§ Assignment: Among the entries, find the lines with the string "circle" and copy them.

BEGIN

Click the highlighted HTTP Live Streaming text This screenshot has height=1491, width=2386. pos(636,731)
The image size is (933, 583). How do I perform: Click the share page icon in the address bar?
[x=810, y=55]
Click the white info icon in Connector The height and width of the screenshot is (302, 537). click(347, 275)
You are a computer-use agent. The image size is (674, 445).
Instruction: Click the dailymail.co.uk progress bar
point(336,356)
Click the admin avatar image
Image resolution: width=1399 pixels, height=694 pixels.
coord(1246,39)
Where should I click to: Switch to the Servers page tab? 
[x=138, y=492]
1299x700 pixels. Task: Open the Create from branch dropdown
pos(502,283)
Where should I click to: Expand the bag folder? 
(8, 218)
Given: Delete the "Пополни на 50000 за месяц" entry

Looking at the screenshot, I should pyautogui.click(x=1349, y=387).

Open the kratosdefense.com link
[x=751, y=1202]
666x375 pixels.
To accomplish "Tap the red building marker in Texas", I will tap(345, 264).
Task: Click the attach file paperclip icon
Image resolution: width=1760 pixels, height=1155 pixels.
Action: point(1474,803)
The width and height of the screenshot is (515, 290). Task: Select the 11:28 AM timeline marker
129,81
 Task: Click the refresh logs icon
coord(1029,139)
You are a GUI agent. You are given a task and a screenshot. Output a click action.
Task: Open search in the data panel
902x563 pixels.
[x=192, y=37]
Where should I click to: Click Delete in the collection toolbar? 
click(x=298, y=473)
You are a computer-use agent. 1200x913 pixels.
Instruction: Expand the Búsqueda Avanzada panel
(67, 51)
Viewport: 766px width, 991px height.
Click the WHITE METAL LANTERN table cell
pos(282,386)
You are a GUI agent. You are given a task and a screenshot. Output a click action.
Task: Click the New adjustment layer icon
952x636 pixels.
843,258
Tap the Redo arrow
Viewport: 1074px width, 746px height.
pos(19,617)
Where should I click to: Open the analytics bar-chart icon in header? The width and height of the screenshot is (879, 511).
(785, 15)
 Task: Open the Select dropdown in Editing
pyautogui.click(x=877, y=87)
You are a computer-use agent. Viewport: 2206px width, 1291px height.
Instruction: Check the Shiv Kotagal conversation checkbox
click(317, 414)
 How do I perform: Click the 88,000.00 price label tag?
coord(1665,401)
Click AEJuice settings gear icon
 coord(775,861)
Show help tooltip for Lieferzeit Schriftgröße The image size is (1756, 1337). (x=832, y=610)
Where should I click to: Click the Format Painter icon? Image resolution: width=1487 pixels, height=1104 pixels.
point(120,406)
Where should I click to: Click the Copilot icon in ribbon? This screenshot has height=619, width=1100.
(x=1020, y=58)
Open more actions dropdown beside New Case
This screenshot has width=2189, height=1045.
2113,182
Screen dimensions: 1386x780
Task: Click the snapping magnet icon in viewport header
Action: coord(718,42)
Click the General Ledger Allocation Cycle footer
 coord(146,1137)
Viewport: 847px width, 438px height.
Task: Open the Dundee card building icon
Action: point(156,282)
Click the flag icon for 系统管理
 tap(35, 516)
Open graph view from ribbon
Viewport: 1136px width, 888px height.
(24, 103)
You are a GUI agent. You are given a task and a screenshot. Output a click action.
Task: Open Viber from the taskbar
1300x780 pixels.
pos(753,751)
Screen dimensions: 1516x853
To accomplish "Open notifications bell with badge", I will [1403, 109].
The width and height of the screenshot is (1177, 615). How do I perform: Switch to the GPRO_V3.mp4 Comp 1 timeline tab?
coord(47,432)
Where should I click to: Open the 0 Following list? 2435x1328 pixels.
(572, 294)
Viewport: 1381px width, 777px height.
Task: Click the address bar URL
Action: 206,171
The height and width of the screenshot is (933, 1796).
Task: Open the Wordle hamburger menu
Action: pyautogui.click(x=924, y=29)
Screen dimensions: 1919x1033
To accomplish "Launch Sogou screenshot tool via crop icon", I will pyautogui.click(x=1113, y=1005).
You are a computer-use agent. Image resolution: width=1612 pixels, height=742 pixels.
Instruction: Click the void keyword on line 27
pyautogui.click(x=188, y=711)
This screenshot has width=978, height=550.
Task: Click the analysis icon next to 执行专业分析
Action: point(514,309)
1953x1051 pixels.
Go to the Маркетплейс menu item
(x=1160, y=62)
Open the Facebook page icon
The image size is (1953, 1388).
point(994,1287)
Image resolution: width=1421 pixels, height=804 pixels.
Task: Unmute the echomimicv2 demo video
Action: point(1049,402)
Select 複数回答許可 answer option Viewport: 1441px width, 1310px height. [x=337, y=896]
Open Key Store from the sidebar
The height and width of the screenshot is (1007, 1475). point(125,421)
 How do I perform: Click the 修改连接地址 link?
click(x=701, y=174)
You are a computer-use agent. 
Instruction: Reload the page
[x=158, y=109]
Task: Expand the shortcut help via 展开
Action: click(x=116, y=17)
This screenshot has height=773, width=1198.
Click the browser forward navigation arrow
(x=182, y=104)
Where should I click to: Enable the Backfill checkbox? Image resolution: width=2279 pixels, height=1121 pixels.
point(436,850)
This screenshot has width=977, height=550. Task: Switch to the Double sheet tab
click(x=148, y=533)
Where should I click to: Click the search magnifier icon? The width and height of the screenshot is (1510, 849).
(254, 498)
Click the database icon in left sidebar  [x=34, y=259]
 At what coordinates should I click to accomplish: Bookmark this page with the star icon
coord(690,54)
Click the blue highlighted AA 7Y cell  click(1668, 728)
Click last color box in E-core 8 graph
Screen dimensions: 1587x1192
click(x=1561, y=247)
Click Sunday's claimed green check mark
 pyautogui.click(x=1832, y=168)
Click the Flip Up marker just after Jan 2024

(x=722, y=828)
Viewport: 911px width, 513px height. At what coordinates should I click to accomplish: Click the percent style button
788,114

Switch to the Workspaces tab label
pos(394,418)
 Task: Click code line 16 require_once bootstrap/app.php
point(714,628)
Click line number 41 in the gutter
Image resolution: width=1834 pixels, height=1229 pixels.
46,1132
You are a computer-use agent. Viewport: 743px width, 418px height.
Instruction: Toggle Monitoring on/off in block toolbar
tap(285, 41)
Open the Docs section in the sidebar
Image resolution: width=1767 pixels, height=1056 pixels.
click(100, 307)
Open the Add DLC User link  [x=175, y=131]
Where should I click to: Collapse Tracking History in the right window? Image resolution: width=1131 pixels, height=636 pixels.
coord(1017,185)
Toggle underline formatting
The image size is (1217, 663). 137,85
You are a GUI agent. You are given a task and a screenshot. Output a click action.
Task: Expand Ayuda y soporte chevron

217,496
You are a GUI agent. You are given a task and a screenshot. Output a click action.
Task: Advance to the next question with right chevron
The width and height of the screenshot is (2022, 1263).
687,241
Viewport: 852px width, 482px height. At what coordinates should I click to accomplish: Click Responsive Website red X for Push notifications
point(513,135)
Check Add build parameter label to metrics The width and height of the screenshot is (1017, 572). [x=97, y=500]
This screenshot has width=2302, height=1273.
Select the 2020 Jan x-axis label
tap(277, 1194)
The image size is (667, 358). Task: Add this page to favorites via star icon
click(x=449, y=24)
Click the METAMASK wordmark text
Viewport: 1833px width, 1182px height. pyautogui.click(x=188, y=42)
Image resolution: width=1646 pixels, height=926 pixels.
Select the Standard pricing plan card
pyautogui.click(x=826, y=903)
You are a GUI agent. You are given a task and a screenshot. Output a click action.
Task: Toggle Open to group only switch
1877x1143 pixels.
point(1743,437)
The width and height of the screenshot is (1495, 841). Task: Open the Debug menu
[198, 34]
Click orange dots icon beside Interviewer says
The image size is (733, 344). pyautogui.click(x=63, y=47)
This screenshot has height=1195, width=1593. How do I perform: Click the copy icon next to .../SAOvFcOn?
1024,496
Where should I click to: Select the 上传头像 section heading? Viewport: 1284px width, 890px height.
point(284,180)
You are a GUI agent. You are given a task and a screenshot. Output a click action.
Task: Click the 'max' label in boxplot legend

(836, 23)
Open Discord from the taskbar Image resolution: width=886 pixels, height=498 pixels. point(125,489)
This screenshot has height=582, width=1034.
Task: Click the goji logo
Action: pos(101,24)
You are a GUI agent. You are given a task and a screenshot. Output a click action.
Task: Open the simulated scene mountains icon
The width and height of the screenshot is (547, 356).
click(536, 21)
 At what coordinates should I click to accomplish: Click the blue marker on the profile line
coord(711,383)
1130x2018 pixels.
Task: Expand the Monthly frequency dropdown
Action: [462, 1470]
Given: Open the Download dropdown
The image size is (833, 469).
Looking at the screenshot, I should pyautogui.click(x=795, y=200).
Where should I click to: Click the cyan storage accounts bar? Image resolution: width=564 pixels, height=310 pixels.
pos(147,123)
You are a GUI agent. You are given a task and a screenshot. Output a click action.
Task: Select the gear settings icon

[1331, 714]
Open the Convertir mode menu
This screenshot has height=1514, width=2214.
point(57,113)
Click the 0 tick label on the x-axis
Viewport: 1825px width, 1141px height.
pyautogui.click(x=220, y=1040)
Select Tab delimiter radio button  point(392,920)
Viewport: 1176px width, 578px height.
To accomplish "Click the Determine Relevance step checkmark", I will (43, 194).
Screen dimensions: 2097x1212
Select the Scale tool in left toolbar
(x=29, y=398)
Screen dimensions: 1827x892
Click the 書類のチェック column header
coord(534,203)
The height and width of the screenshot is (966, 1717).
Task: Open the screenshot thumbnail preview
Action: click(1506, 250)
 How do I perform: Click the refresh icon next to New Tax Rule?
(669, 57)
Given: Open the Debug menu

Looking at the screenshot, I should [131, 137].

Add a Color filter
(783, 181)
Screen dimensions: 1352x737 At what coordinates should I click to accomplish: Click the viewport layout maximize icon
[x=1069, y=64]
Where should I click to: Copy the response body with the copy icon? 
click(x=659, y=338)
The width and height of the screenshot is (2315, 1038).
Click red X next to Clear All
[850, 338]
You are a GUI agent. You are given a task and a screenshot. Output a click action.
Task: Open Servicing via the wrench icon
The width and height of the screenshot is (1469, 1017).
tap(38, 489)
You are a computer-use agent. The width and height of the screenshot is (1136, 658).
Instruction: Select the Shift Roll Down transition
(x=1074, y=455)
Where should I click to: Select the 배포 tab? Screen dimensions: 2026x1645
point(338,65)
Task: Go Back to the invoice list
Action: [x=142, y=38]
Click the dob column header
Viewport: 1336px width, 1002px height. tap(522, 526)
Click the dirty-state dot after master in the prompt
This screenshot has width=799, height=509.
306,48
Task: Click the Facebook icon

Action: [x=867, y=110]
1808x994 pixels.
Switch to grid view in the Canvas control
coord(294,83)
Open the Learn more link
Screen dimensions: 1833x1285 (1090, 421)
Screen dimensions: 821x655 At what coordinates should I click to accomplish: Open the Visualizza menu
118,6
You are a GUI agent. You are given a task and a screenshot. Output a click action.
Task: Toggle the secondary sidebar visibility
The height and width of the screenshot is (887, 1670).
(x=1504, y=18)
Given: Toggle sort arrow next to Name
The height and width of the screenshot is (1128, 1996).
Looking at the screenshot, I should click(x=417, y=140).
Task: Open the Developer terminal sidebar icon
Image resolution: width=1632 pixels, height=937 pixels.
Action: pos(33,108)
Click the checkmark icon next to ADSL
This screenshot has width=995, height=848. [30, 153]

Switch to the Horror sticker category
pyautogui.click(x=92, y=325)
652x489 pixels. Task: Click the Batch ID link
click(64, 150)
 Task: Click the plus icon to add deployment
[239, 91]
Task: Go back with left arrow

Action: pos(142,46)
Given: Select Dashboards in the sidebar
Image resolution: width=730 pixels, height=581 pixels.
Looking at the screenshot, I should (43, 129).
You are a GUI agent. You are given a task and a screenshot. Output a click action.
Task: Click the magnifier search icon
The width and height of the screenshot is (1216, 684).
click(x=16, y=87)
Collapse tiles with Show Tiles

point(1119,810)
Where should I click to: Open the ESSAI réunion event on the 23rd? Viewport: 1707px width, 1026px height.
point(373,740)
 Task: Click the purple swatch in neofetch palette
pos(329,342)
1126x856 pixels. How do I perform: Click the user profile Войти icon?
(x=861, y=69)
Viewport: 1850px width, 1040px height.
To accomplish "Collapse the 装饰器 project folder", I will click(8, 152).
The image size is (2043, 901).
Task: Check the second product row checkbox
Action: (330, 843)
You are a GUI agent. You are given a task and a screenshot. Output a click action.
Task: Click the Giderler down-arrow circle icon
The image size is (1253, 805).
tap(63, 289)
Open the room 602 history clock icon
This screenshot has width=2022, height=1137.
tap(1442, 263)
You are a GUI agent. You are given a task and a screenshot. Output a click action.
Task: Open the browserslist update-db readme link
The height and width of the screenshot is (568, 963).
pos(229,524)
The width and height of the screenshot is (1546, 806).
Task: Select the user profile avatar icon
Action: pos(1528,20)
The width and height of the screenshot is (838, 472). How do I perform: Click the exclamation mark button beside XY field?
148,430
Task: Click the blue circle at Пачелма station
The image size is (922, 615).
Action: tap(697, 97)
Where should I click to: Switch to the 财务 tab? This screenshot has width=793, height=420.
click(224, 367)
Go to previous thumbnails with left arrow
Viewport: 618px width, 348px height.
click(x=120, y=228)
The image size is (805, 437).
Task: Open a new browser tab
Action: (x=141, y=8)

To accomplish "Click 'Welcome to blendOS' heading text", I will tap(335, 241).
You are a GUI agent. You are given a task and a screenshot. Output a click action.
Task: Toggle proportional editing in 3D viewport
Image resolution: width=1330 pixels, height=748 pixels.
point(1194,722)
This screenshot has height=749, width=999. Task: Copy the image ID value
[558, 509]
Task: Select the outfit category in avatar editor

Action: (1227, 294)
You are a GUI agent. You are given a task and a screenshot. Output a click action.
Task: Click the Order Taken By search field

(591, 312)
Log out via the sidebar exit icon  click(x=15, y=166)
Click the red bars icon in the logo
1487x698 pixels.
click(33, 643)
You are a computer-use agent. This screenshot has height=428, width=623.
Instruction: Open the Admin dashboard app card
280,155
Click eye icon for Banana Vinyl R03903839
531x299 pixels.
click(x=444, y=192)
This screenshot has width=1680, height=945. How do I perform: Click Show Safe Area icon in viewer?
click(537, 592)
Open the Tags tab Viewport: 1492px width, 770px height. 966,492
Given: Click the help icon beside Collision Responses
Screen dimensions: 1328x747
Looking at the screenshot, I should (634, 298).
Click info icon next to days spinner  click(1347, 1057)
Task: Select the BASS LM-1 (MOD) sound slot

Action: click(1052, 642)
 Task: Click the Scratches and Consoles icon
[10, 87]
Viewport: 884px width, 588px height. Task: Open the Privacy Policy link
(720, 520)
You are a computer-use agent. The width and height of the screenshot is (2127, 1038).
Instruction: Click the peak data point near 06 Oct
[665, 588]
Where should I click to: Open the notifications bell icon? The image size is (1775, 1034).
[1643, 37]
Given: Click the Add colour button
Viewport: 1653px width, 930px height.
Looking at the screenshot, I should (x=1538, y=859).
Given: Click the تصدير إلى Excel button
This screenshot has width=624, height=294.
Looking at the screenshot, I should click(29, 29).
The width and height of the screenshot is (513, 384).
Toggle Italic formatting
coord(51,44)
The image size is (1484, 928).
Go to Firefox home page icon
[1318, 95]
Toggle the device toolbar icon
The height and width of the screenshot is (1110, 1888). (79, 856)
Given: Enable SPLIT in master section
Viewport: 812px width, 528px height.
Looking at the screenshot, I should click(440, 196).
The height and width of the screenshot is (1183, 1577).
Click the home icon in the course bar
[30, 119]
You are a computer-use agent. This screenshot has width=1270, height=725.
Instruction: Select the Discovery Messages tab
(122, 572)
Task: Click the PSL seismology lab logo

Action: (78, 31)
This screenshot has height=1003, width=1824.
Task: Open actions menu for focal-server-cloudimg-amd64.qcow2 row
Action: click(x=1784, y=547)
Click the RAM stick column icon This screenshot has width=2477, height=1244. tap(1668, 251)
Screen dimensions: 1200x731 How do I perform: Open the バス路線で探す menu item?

END

§ Finished exercise:
Task: Click the Giderler down-arrow circle icon
Task: Click the blue circle at Пачелма station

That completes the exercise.